To accomplish this goal, we have generated a pipeline of clinical and non-clinical product candidates consisting of tri-specific killer engagers, or TriKEs, and tetra-specific killer engagers, or TetraKEs, designed to target natural killer, or NK, cells and tumor cells forming] an immune synapse between the NK cell and the tumor cell thereby inducing NK cell activation at that site. NK cells mediate ADCC through the highly potent CD16 activating receptor.
We believe our product candidates have the potential to overcome some of the limitations of CAR-T therapy and other antibody therapies. Unlike full-length tri-specific antibodies, TriKEs and TetraKEs are small single-chain fusion proteins that bind the CD16 receptor of NK cells directly producing a more potent and lasting response as demonstrated by preclinical studies. An additional benefit that they may have is an attractive biodistribution as a consequence of their smaller size which is expected to be important in the treatment of solid tumors. In addition to these advantages, TriKEs and TetraKEs are designed to be non-immunogenic, have quick clearance properties and can be engineered quickly to target a variety of tumor antigens. We believe these attributes make them an ideal pharmaceutical platform for potentiated NK cell-based immunotherapies.

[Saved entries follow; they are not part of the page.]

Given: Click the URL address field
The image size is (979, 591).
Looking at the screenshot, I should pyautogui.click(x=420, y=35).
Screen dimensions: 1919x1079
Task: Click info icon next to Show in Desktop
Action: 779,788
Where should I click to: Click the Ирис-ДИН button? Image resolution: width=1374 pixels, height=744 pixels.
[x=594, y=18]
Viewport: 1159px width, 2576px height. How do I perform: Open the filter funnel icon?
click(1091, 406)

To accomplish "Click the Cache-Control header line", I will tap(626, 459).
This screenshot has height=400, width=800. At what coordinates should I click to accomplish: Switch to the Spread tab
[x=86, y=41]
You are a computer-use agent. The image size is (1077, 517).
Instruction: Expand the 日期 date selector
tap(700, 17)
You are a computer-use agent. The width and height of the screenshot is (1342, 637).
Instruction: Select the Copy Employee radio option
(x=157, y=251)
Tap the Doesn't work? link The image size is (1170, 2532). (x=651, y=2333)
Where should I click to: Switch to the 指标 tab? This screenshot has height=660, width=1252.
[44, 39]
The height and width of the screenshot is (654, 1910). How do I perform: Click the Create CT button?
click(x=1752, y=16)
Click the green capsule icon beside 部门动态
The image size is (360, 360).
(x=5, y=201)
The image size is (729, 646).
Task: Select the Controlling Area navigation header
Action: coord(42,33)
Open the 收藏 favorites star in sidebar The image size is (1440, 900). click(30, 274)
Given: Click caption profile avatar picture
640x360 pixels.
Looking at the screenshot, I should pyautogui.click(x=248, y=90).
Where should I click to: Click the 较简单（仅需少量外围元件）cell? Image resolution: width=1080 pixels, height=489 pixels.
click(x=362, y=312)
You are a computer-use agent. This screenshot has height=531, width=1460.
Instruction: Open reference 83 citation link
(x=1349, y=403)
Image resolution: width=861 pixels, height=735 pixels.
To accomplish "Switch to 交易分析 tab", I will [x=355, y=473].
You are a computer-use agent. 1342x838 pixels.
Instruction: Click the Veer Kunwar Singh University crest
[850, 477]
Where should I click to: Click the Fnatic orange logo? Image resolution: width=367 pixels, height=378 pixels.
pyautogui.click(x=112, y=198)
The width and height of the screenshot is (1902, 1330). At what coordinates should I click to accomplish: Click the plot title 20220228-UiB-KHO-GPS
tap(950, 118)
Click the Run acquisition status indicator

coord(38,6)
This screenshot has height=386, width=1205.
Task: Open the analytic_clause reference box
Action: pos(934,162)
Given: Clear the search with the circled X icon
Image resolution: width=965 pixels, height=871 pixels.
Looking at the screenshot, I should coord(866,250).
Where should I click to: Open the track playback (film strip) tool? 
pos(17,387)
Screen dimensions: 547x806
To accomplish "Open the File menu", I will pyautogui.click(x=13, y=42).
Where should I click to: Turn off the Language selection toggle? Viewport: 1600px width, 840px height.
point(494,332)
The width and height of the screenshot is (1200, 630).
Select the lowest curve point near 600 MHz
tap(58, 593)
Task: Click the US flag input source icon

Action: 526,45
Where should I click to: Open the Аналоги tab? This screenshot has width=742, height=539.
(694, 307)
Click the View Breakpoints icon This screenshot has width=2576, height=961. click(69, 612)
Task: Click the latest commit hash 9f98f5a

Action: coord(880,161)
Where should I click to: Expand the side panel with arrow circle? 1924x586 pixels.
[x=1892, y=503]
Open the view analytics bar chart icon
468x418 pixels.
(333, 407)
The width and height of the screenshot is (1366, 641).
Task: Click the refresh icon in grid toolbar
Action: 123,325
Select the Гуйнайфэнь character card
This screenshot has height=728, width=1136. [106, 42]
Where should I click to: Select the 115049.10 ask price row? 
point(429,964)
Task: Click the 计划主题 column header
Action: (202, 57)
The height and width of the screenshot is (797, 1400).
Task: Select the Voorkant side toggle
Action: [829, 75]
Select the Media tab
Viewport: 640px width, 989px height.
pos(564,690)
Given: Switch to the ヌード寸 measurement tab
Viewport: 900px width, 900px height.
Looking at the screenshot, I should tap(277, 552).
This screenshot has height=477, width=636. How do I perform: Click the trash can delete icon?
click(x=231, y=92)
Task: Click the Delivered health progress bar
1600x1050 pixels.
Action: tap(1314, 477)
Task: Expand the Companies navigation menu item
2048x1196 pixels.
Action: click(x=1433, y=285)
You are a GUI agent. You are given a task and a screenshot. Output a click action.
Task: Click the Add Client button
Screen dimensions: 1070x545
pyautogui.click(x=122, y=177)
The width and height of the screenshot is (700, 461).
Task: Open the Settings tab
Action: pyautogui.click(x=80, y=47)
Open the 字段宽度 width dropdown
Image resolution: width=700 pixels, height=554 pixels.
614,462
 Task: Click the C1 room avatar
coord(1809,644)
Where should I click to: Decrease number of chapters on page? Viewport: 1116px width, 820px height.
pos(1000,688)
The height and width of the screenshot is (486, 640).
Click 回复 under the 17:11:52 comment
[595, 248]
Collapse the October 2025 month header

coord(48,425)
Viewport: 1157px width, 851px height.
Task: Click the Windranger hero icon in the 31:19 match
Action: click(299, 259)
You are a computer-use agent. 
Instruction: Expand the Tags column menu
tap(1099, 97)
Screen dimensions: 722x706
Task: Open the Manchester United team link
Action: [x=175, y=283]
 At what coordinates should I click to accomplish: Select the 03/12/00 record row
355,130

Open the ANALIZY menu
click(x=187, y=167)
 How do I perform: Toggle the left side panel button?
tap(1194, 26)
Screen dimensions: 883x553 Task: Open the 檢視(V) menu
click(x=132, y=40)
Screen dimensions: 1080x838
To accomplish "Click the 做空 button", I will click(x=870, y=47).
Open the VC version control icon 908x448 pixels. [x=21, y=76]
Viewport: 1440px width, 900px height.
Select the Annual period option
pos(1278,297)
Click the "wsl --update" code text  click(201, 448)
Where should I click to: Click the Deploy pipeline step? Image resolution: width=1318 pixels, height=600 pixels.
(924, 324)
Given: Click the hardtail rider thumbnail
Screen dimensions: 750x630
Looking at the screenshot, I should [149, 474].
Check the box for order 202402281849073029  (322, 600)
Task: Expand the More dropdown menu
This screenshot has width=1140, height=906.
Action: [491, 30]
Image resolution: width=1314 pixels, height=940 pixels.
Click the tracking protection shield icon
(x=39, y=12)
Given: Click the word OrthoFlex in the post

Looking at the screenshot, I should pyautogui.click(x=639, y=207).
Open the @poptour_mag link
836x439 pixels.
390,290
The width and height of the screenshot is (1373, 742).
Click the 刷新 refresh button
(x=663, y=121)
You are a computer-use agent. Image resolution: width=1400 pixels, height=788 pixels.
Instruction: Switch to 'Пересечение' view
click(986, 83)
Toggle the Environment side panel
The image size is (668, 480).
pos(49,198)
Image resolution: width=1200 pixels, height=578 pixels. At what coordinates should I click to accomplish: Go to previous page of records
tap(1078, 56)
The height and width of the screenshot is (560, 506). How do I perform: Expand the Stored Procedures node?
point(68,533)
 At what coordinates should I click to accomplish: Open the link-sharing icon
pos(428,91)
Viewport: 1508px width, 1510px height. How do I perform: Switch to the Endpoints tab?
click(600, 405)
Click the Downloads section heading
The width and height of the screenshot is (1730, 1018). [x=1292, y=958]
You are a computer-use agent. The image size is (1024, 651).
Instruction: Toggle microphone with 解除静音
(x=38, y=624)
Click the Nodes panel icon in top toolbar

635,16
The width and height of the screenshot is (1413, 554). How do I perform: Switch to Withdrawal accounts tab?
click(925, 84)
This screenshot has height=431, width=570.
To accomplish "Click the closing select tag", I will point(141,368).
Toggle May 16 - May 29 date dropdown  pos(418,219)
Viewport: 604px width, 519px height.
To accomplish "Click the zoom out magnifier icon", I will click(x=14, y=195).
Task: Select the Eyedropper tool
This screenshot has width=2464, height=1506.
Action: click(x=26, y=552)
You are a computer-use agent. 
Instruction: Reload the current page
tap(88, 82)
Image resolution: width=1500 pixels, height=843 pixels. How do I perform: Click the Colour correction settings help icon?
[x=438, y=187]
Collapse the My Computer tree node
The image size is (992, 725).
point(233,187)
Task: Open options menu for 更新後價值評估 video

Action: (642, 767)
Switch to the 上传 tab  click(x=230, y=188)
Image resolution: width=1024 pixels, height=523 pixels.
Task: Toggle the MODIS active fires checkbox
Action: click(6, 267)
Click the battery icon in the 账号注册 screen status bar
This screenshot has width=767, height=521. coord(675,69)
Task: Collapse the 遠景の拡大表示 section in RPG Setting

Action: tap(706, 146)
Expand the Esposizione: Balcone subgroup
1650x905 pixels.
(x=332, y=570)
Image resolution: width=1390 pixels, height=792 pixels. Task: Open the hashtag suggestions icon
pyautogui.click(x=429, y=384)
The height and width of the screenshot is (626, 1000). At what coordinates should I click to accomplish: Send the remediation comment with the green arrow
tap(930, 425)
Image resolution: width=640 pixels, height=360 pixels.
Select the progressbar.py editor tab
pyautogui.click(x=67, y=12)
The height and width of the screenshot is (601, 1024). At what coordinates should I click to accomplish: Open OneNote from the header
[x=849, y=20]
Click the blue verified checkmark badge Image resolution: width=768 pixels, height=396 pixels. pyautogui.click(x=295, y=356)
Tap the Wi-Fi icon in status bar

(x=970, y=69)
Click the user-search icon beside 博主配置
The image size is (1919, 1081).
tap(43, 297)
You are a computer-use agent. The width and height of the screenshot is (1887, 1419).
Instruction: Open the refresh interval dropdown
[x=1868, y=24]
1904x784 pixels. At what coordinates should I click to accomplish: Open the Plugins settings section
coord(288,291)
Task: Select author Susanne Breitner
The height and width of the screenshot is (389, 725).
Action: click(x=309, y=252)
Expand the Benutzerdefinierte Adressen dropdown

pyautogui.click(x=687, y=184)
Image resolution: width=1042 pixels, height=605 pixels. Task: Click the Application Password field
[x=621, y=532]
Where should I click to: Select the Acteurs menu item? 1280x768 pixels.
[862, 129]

Therapeutic Antibody-Drug Conjugates Drug Development Program
ADCs are a new class of highly potent biopharmaceutical drugs designed as a targeted therapy for the treatment of cancer. By combining the unique targeting capabilities of monoclonal antibodies with the cancer-killing ability of cytotoxic drugs, ADCs allow sensitive discrimination between healthy and diseased tissue. We believe our bi-specific, ligand-directed single-chain fusion protein represents the next generation of ADCs.
Central Nervous System
Our CNS portfolio consists of innovative reformulations and/or repurposing of existing therapies that and are covered by issued or filed composition of matter patents. We believe our CNS product candidates address numerous unmet medical needs that can lead to improved efficacy while addressing tolerability and safety issues that tend to limit the usefulness of the original approved drug. Our CNS drug candidates address disease states such as chronic neuropathic pain (trigeminal neuralgia), myasthenia gravis and vestibular disorders.
We expect to complete proof-of-concept clinical trials for both GTP-004, for the treatment of the muscle weakness associated with myasthenia gravis, and GTP-011, a 72-hour patch for which a patent application has been filed by GTP for the prevention of motion sickness, in the first half of 2018. We anticipate that the new drug application, or NDA, will be a 505(b)2 NDA for each of these programs. We expect to complete a bioequivalence study for PainBrake for trigeminal neuralgia, in Q4 2018 and to file its NDA for this Orphan Drug indication in the first half of 2019.
We expect to take advantage of our CNS portfolio through self-commercialization, entering into partnering transactions with larger pharmaceutical companies and/or other structured transactions.